About this task:
Pull every line that holds the word "agent" from the entries.

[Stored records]
_ _ _ _ _ _ _
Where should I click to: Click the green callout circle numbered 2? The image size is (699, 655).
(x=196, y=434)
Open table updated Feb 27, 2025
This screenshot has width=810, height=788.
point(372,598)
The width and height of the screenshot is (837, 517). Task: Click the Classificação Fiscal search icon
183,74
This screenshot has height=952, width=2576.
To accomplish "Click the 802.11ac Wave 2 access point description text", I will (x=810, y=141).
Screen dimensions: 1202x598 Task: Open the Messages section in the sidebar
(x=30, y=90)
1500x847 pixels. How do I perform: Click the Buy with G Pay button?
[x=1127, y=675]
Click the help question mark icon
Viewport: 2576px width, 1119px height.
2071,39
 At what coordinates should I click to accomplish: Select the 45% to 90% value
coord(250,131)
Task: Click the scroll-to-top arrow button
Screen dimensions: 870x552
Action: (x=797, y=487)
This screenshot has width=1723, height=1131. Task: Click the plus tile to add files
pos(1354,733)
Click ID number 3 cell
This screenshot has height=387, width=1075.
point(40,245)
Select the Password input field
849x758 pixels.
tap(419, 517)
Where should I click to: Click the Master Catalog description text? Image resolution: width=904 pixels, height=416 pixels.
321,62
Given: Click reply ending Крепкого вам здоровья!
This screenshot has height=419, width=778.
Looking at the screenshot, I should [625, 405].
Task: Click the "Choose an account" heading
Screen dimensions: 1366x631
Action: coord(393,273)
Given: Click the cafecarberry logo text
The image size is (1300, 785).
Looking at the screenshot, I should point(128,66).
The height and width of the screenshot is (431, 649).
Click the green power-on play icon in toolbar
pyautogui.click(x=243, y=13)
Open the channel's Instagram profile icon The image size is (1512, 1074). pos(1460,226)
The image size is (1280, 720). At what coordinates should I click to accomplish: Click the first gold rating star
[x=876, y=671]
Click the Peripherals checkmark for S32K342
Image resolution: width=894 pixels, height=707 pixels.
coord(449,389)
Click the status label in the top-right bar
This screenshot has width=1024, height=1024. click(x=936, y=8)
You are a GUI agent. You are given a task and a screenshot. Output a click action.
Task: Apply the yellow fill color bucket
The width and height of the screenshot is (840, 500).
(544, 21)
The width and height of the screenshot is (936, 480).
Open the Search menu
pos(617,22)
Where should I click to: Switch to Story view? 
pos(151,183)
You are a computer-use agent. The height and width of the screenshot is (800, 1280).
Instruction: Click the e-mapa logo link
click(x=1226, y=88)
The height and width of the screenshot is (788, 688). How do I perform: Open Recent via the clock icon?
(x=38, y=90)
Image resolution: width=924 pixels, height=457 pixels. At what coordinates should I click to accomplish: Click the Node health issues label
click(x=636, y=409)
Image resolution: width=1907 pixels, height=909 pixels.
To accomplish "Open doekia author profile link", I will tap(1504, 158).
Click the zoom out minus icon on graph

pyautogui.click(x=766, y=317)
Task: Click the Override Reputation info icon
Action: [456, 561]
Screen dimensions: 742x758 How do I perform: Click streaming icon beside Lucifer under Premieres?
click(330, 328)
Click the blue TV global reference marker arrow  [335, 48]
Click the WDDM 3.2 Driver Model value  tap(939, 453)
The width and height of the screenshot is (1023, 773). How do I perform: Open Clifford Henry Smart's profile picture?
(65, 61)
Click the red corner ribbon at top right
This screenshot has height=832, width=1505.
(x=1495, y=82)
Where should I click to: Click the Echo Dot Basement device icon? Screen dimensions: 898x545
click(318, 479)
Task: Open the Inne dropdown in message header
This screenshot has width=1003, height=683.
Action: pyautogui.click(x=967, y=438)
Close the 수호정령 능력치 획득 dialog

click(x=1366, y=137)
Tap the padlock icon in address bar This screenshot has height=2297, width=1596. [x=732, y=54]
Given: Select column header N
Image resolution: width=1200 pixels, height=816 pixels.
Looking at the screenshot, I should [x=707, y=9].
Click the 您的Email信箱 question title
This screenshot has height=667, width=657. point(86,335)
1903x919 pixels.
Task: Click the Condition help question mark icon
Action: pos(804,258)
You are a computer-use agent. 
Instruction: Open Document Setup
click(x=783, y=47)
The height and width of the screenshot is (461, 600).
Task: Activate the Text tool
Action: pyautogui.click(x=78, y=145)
_ _ _ _ _ _ _
Problem solution:
You are a GUI agent. You are given a task and a screenshot. Output a click action.
You are a computer-use agent. The height and width of the screenshot is (800, 1280).
You are a computer-use agent. 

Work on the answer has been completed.